Sink, 60, becomes the instant front-runner for her party's nomination, with more than $1.1 million already raised. Party activists, still energized by President Barack Obama's Florida victory, see her as their best chance to gain control of the governor's office for the first time in 12 years.
"In the short time I've been here in Tallahassee, I've gotten a chance to see how Tallahassee works and really had some amazing accomplishments," Sink said in an interview Wednesday. "I think the state needs new and different leadership in these economic times."
Sink is the first of numerous politicians who are expected to shift gears thanks to Crist's move but will likely be the lone Democrat running for governor.
Republican Attorney General Bill McCollum is expected to announce his gubernatorial candidacy next week in Orlando, while Agriculture Commissioner Charles Bronson -- who's term-limited in his current office -- also wants to run.
As a result, 2010 will be the first year in more than a century with no incumbents seeking re-election to any Cabinet post, according to the Secretary of State's office.
Sink, from the Tampa area, was the only Democrat elected to statewide office in 2006, running on her experience as Florida president of Bank of America and her "common sense" business record.
She had previously indicated she would seek a second term, declining to jump into the race to replace retiring Republican U.S. Sen. Mel Martinez of Orlando.
Republicans quickly laid out their case against Sink, attacking her background with Bank of America, one of the large banks that needed a federal bailout after massive losses caused by "sub-prime" mortgage lending.

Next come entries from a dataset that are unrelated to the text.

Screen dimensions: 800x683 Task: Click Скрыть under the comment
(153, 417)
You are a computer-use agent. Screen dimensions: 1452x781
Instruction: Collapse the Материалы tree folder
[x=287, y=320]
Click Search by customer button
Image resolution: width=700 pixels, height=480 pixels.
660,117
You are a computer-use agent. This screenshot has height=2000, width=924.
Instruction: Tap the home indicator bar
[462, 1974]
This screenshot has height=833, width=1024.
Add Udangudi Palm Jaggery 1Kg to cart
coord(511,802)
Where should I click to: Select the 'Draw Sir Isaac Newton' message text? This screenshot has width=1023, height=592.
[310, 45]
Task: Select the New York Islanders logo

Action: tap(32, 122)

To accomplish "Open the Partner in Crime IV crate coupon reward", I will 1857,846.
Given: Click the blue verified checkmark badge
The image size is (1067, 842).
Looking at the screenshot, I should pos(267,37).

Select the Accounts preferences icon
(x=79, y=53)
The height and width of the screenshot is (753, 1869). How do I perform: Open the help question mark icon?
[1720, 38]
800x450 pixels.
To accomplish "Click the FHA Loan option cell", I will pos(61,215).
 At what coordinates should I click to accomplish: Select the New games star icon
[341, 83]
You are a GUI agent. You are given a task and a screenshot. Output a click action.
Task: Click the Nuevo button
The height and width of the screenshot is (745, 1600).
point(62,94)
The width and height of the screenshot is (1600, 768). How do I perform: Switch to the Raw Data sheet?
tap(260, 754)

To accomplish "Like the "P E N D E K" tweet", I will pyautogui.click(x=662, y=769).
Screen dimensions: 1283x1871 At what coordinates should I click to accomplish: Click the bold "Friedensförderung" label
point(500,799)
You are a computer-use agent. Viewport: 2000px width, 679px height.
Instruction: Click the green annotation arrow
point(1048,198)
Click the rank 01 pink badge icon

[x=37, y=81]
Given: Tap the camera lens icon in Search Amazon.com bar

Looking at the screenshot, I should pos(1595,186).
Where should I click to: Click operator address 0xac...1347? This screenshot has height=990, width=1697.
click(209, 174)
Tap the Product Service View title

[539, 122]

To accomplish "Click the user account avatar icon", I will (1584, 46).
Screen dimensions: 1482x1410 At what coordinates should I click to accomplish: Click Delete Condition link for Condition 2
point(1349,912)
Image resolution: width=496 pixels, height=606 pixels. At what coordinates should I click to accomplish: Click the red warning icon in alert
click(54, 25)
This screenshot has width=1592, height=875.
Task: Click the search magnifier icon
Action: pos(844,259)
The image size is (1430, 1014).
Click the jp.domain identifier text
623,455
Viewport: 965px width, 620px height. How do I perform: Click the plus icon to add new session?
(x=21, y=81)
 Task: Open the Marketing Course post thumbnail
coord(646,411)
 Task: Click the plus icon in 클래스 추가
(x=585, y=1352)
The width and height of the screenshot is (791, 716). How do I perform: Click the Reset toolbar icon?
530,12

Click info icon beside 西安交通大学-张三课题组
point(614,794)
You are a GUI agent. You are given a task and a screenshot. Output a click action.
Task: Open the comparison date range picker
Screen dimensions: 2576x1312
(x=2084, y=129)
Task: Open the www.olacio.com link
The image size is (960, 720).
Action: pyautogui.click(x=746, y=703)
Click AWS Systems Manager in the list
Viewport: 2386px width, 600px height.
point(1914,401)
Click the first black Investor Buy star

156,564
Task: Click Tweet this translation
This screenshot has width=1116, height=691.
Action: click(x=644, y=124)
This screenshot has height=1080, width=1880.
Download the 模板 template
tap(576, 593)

State Republican Party Chairman Jim Greer claimed that Sink "played a leading role in tanking Florida's economy" as a Bank of America executive and accused the bank of "predatory" lending.
During her career, Sink did oversee consolidations and job losses; for instance, she helped oversee a merger with Jacksonville-based Barnett Bank in 1997, which the company said at the time would lead to 6,000 layoffs. But she left in 2000, well before the escalation and later crash of the sub-prime mortgage market.
Sink called Greer's comments "just more examples of how people in Tallahassee care more about attacking people that taking on the challenges we face."
She added: "I retired from banking 10 years ago."
Still, Republican political operatives say her financial experience could be a significant vulnerability that McCollum, her likely GOP challenger, can capitalize on.
"She ran Florida's largest bank, and there's never been an examination of how she ran that bank," said Brian Ballard, one of several prominent GOP fundraisers who are backing McCollum.
"I think it's fair, if you make that the centerpiece of your campaign," Ballard said. "The environment has changed from what it was [when Sink ran for CFO.]"
Adelaide A. "Alex" Sink was raised on a farm in Mt. Airy, N.C., the town that inspired the iconic American hamlet of Mayberry in The Andy Griffith Show. She is a descendant of the famous conjoined "Siamese Twins," Chang and Eng Bunker, who died in 1874.
She earned a mathematics degree from Wake Forest University and lived with her first husband in Africa for three years, where she taught English. After divorcing and moving back, she launched a career with NationsBank that would eventually make her Florida's top banker.
Her husband, Bill McBride, won the Democratic gubernatorial nomination in 2002, beating former U.S. Attorney General Janet Reno. But McBride, a trial lawyer, was easily defeated by incumbent Gov. Jeb Bush. She has two children, both in college.